Vediamoli i numeri che hanno portato la Regione in zona arancione. Il 24 novembre si contavano 15.717 positivi, con un incremento rispetto al giorno prima di 351 persone. Numeri grandi per il territorio che conta un milione e 525mila abitanti. I posti letto ordinari occupati sono il 47%, ben oltre la soglia ritenuta critica del 40 tanto più se si considera che, come ricordava Barbaresi, non tutti i ricoverati sono conteggiati, e la saturazione delle terapie intensive raggiunge il 49%, sforando di molto il tetto del 30.
Barelle e letti di fortuna occupano i corridoi, il poco personale è davvero sottoposto ad una fatica enorme. Percorsi sporco-pulito che non sempre si riescono a tenere ben distinti e chi assicura la cura si ammala. Ad oggi sono in isolamento fiduciario circa 600 tra medici infermieri e operatori sanitari, quanti siano i ricoverati invece non si riesce a sapere.

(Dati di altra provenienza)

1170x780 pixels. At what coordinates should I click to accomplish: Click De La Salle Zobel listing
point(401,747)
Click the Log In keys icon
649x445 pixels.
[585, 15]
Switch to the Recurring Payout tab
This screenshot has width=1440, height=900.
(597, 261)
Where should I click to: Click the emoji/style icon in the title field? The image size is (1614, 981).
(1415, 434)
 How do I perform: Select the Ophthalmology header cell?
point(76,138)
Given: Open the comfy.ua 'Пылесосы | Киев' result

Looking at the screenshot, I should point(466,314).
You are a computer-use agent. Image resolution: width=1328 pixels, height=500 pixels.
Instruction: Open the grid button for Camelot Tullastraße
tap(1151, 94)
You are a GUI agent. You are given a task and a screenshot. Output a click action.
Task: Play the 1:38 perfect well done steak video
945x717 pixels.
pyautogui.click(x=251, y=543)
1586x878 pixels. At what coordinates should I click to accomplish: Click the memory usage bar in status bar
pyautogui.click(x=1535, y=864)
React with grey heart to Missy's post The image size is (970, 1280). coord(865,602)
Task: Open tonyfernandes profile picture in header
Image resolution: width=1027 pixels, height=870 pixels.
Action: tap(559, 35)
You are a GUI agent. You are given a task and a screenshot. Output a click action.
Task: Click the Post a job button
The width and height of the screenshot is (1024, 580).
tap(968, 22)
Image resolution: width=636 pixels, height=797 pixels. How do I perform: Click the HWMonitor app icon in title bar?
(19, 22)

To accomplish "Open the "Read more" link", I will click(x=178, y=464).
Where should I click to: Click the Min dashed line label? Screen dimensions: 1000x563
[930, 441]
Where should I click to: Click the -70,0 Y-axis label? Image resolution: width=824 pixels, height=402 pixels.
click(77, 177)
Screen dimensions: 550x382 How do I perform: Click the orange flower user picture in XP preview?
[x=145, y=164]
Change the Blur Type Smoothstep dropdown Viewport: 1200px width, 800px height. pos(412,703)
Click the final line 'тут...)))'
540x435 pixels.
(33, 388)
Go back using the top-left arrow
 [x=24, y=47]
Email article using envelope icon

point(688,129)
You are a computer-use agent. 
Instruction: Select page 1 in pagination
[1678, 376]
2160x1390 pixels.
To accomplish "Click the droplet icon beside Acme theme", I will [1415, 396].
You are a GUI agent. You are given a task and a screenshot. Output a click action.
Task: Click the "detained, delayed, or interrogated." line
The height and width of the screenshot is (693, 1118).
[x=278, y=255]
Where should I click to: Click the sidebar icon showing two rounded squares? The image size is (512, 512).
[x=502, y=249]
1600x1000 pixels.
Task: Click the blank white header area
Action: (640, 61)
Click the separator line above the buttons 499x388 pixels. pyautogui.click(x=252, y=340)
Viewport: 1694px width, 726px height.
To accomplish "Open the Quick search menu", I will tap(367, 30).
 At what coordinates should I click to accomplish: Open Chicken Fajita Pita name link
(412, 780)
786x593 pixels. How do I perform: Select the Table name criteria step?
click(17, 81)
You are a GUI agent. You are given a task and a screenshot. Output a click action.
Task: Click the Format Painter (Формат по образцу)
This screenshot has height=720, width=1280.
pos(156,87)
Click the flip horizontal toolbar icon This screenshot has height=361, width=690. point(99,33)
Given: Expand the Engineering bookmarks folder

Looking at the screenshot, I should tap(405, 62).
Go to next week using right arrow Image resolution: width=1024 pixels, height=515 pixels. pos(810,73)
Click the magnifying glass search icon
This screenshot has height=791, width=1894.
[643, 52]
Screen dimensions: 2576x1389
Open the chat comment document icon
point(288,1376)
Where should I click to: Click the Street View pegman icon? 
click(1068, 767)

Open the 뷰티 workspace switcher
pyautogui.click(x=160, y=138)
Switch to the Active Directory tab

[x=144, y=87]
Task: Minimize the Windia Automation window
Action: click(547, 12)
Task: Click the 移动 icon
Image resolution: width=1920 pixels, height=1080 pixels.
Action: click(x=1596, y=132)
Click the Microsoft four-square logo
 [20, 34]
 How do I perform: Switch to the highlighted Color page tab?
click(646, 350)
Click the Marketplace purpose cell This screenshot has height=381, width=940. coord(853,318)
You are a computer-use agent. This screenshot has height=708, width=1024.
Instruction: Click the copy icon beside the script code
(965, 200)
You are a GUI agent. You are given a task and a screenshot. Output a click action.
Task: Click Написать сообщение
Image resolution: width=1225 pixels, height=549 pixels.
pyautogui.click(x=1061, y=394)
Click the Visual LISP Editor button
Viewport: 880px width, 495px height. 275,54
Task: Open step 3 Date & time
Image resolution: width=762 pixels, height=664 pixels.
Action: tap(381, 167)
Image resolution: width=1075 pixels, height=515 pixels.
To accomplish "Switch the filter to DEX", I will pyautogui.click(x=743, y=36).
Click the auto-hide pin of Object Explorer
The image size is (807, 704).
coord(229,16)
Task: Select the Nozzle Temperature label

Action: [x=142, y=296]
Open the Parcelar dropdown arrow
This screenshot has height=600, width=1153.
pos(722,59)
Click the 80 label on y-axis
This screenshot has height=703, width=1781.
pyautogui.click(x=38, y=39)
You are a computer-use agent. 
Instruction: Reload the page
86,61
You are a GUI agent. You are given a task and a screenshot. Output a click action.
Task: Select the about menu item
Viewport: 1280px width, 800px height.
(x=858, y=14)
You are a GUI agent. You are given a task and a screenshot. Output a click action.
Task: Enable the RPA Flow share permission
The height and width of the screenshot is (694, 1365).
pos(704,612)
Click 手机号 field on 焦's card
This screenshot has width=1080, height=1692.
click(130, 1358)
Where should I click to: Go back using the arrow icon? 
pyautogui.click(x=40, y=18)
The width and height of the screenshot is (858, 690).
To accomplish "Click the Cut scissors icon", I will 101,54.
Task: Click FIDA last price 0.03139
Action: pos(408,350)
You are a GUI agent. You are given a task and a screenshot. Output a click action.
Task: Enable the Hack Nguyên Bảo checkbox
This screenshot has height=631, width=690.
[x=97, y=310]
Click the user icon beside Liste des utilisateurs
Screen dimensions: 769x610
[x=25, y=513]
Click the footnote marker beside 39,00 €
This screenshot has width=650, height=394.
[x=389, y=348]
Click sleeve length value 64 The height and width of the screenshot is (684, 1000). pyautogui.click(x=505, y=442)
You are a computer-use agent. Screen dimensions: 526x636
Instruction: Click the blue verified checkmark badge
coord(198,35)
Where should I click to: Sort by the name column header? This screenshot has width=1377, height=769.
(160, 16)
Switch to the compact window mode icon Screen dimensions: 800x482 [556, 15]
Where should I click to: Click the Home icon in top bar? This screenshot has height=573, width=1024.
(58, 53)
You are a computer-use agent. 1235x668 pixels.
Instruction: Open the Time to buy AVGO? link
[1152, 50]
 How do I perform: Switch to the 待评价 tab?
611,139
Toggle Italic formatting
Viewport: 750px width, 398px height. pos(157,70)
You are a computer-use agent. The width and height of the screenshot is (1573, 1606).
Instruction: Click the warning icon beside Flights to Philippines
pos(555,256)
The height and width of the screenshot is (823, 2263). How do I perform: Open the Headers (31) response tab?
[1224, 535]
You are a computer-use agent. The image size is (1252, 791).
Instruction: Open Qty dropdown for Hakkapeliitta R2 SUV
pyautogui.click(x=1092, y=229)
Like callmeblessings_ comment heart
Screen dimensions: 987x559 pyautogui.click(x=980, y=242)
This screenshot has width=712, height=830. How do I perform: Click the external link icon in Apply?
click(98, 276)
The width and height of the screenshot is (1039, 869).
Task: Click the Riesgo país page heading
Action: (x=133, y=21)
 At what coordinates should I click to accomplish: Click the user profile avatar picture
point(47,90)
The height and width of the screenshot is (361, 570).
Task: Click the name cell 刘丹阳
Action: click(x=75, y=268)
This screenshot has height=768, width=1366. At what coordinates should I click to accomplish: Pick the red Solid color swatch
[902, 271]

La risposta della Regione alla emergenza è stata scegliere la via dell’accordo (oneroso) con le strutture private, inevitabile si dirà. “Certo, risponde Barbaresi, ma nonostante il rinnovo del contratto del settore avvenuto dopo 14 anni, non tutto il privato accreditato marchigiano non lo applica”.
Infine le Rsa, la situazione è fuori controllo e non si riesce nemmeno a capire cosa realmente accade. La segretaria conclude allarmata e sconsolata: “Abbiamo chiesto alla Regione di fare chiarezza, fornendoci i dati e soprattutto di intervenire con urgenza. Attendiamo ancora una risposta”.